A grandmother, an aunt, an uncle and both parents had all served on the boards; and no sooner had young Eve come forward as a Cochran young lady in Noel Coward's revue Words and Music at the Adelphi in 1932 than this delightful creature was evidently going to sustain the Lister tradition.

As she stood in that crowded chorus line - the cast numbered over a hundred - Cochran could see that his latest "young lady" need never play another. She had a leading part in his next production, Music in the Air (His Majesty's).

It was that of a simple Bavarian village girl in Jerome Kern and Oscar Hammerstein's latest musical play, about the production of a new musical play in Munich, in which she vied with the resident prima donna.

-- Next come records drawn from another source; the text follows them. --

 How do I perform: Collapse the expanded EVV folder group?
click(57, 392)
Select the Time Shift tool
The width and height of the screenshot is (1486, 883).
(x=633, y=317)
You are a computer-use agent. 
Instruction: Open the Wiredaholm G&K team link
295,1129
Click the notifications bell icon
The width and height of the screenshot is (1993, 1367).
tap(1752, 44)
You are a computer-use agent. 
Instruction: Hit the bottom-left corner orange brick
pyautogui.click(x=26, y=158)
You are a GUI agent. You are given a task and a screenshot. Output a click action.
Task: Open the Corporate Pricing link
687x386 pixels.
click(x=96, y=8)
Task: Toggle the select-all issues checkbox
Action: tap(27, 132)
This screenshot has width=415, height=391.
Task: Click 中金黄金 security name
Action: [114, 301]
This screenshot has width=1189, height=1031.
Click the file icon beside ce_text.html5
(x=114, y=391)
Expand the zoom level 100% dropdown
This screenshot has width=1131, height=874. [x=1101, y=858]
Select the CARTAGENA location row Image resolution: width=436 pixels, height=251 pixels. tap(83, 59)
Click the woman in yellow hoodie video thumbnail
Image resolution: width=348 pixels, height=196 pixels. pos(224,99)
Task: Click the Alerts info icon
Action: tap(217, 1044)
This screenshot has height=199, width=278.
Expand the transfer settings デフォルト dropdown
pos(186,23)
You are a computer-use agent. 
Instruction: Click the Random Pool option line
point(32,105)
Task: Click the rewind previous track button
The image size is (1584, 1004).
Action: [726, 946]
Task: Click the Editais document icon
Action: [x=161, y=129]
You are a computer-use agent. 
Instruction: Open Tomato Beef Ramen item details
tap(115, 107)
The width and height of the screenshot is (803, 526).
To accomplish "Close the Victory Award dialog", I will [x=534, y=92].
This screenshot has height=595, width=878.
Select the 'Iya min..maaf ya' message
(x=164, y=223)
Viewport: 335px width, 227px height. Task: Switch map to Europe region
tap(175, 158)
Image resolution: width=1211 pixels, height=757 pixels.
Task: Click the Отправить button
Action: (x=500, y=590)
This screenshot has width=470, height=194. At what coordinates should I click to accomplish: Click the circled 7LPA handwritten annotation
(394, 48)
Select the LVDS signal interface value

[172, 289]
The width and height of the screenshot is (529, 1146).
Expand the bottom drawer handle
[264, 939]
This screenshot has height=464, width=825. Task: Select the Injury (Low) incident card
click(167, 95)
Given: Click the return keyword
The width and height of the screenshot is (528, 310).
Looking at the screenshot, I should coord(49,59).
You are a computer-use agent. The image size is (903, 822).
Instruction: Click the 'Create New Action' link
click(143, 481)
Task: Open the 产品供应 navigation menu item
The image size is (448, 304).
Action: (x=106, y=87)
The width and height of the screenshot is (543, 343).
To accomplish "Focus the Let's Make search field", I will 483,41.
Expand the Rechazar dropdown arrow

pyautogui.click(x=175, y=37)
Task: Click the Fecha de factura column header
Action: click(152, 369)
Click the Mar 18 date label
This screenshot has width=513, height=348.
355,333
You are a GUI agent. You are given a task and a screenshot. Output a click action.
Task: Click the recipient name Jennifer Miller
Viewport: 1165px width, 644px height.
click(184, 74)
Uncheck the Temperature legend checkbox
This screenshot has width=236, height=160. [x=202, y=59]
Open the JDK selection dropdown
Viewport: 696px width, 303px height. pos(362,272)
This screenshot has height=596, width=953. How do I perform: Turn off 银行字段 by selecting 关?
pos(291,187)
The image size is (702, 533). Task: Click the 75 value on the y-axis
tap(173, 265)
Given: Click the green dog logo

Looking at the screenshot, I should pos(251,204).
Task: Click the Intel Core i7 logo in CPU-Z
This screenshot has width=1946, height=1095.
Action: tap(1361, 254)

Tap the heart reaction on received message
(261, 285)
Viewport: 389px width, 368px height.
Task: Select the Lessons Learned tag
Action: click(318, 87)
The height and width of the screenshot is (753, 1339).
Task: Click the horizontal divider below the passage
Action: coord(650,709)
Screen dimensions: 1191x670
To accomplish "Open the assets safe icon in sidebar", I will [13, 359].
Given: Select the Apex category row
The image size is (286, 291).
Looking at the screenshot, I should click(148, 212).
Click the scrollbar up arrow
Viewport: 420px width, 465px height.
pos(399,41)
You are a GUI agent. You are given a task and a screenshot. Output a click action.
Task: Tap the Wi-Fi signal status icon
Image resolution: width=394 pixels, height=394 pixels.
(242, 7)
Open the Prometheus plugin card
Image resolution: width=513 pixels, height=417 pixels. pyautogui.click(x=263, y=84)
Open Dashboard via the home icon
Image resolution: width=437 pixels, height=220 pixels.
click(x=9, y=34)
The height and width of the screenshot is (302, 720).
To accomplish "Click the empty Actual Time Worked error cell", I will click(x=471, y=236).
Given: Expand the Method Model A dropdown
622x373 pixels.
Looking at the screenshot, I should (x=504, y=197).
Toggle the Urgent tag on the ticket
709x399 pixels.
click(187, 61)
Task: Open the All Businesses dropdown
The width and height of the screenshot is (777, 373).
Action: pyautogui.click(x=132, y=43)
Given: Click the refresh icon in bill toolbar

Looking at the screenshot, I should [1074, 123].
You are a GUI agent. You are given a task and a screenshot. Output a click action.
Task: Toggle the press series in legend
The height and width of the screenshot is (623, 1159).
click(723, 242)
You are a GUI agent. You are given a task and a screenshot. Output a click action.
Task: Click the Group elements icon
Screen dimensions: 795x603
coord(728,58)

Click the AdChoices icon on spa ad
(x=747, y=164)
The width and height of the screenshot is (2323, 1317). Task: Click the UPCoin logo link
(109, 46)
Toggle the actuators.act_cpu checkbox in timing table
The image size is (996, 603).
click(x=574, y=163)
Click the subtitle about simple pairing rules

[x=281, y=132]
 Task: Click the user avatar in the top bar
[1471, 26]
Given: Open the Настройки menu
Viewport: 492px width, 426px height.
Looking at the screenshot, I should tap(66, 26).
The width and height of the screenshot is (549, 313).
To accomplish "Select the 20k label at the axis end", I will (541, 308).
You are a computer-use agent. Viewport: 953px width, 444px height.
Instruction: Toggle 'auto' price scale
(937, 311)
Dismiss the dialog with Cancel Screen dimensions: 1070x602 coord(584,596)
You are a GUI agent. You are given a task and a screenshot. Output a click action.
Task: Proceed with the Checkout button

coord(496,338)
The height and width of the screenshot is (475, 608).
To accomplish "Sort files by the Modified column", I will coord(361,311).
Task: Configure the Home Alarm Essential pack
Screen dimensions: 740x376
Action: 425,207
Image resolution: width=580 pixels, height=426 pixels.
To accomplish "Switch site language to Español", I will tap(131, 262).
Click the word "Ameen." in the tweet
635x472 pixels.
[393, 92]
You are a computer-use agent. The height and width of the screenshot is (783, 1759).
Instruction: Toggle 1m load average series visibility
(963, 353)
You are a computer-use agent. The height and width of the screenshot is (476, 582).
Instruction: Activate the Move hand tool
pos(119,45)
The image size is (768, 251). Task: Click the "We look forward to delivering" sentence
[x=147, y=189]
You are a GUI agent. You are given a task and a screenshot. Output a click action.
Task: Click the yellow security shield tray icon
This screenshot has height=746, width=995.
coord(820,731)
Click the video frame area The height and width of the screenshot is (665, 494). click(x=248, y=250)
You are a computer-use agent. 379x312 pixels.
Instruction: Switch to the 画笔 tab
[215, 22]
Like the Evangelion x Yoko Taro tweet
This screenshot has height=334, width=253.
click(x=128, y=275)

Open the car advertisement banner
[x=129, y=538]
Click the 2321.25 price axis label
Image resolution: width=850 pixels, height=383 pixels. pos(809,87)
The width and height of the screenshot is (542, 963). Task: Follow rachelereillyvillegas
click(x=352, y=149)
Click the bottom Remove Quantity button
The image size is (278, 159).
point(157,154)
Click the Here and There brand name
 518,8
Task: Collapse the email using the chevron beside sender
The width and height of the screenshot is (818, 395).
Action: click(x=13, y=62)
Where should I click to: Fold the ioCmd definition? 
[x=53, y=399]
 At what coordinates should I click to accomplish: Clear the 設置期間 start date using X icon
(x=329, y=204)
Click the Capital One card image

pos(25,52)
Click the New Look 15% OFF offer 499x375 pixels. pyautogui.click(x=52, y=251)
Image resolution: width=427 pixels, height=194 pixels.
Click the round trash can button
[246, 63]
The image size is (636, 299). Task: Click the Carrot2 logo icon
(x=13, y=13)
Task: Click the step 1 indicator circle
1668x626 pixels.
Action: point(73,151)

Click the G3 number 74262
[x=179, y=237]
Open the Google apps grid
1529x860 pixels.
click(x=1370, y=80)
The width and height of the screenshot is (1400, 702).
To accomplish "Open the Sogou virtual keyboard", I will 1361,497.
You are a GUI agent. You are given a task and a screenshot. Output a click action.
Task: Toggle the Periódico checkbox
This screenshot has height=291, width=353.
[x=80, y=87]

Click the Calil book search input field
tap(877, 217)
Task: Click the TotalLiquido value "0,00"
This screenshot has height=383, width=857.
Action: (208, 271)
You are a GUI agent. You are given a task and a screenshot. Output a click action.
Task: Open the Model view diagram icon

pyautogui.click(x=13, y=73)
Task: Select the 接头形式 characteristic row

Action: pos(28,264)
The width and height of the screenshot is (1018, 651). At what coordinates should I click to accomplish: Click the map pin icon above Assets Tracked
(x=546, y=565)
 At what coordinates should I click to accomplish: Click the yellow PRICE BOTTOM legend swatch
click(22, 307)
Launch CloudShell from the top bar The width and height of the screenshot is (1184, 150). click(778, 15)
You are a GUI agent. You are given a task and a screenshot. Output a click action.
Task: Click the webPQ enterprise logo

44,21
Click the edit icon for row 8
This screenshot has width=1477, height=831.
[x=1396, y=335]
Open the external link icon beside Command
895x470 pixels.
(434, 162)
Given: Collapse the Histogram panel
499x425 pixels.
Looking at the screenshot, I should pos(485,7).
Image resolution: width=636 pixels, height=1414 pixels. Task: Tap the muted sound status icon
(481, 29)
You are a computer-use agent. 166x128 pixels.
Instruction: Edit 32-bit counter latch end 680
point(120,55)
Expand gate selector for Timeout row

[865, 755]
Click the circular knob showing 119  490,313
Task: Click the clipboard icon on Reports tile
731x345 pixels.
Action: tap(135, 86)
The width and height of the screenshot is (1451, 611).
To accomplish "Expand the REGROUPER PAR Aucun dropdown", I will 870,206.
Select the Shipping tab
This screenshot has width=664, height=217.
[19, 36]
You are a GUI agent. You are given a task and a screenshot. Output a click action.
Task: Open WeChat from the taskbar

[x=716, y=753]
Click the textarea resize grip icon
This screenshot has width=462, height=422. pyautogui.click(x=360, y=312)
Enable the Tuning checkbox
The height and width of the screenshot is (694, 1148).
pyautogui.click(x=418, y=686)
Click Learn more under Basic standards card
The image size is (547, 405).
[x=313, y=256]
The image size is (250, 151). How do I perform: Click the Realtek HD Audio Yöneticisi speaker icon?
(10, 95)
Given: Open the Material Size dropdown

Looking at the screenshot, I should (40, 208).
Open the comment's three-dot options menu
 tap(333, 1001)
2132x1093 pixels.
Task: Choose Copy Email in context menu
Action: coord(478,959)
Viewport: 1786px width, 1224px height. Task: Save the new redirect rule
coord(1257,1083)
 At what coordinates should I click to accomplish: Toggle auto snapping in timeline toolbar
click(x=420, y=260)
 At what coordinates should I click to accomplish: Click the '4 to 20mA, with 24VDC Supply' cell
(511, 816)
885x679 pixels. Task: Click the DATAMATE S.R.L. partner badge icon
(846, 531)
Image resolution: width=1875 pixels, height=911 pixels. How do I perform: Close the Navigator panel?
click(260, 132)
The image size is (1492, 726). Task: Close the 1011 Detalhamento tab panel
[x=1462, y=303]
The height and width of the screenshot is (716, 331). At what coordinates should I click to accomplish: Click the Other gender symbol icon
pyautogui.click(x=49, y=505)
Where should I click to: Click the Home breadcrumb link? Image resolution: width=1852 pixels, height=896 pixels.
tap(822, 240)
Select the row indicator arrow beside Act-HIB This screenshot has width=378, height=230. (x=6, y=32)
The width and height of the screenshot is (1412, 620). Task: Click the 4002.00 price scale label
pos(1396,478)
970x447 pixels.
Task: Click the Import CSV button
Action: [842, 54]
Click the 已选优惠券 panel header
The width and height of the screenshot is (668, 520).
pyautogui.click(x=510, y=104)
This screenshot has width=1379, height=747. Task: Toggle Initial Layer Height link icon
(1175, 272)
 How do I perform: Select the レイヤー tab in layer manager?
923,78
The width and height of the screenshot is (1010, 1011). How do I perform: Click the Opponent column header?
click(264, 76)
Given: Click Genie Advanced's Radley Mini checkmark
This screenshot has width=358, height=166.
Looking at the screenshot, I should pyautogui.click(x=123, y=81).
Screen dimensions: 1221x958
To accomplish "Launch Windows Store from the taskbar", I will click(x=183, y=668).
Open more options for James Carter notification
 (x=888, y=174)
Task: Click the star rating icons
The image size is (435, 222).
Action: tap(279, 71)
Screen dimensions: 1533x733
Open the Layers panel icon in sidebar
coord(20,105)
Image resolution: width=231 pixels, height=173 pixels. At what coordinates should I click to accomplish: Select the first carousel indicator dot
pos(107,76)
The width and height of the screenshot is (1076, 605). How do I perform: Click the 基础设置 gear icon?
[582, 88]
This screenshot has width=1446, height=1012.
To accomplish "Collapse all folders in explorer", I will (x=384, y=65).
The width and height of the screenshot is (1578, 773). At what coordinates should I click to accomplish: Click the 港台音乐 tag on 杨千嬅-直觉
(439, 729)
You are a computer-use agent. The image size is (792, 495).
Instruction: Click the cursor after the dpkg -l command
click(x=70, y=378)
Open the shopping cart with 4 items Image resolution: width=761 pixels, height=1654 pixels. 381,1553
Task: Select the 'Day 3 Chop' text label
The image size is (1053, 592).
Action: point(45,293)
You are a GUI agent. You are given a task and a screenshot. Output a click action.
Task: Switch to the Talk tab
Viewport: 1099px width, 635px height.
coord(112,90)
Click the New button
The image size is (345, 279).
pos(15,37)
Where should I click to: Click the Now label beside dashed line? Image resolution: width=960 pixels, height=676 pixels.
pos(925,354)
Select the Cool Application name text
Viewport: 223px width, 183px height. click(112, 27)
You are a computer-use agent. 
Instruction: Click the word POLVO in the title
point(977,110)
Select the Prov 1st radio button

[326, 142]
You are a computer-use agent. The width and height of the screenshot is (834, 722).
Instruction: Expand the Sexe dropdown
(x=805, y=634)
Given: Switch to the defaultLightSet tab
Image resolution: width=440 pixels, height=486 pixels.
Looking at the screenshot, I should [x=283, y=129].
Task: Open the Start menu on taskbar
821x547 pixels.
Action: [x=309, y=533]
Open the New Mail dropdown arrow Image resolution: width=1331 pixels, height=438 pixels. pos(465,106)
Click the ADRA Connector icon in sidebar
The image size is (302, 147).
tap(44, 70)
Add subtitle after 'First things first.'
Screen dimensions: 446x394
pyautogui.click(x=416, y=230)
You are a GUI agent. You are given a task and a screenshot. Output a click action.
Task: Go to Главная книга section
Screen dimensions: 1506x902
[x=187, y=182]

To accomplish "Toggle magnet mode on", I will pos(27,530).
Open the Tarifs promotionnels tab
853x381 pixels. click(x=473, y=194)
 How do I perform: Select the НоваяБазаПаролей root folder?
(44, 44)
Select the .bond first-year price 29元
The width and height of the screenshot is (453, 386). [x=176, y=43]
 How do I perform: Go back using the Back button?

Did she triumph? She did not. But Lister's "virginal beauty and freshness" were enchant-ing enough to have made her a star overnight. The Play Pictorial featured her lovely features on four successive pages.

Her vanity however did not and never would extend to even a cuttings book. After Music in the Air she spent four years in films (including several for John Baxter, Birds of a Feather, Sunshine Ahead, and The Girl in the Crowd); but at the same time began a branch of her career which was to mean a great deal to her - that of principal boy in pantomime. Friendly, forthright, trustworthy, she had the "go", the dash - and svelte figure - to make a star principal boy.

She had the precious gift of seeming always natural. And it was touchingly exemplified in one of the dozen odd films she made in the mid-1930s, George King's Sweeney Todd (1935).

As she nearly falls victim to the eye-rolling Todd Slaughter's attempts to set her on fire, Lister has dressed herself as a barber's apprentice to track down the cockney villain; and while the film creaks her acting in its simple-hearted ease does not.

But the straight actress of the cinema rarely went straight in the theatre. After the wartime revues in Edinburgh and Glasgow of that summer season show, Half-Past Eight, came tours of musical comedies like Sidney Monckton's A Country Girl and Happy Birthday and a West End show with Nervo and Knox and Will Hay, For Crying Out Loud (Stoll 1945).

She also toured in Harold Purcell's musical play The Lisbon Story and The Merry Widow and Bitter Sweet, and did a couple of West End musicals at the old Prince's, now the Shaftesbury (The Nightingale, 1947, and Happy as a King, 1953) and had a long run with Fred Emney and Richard Hearne in Blue for a Boy (His Majesty's, 1950) which brought enough acclaim for Marlene Dietrich as hostess at the Cafe de Paris to introduce her to the cabaret audience.

But the show that should have gone to Lister's head if she had had that kind of head was The King and I (Drury Lane, 1955) when she took over as Anna from Valerie Hobson. If there was anything to be gained from the change of cast, one critic declared, "It was due largely to the performance of Miss Lister" with her "excellent singing voice, warm personality, and sense of humour - and of dignity".

Phyllis Eve Lister, actress: born Brighton 12 December 1913; married first Hugh French (one son; marriage dissolved), second Bernard Hunter; died London 31 January 1997.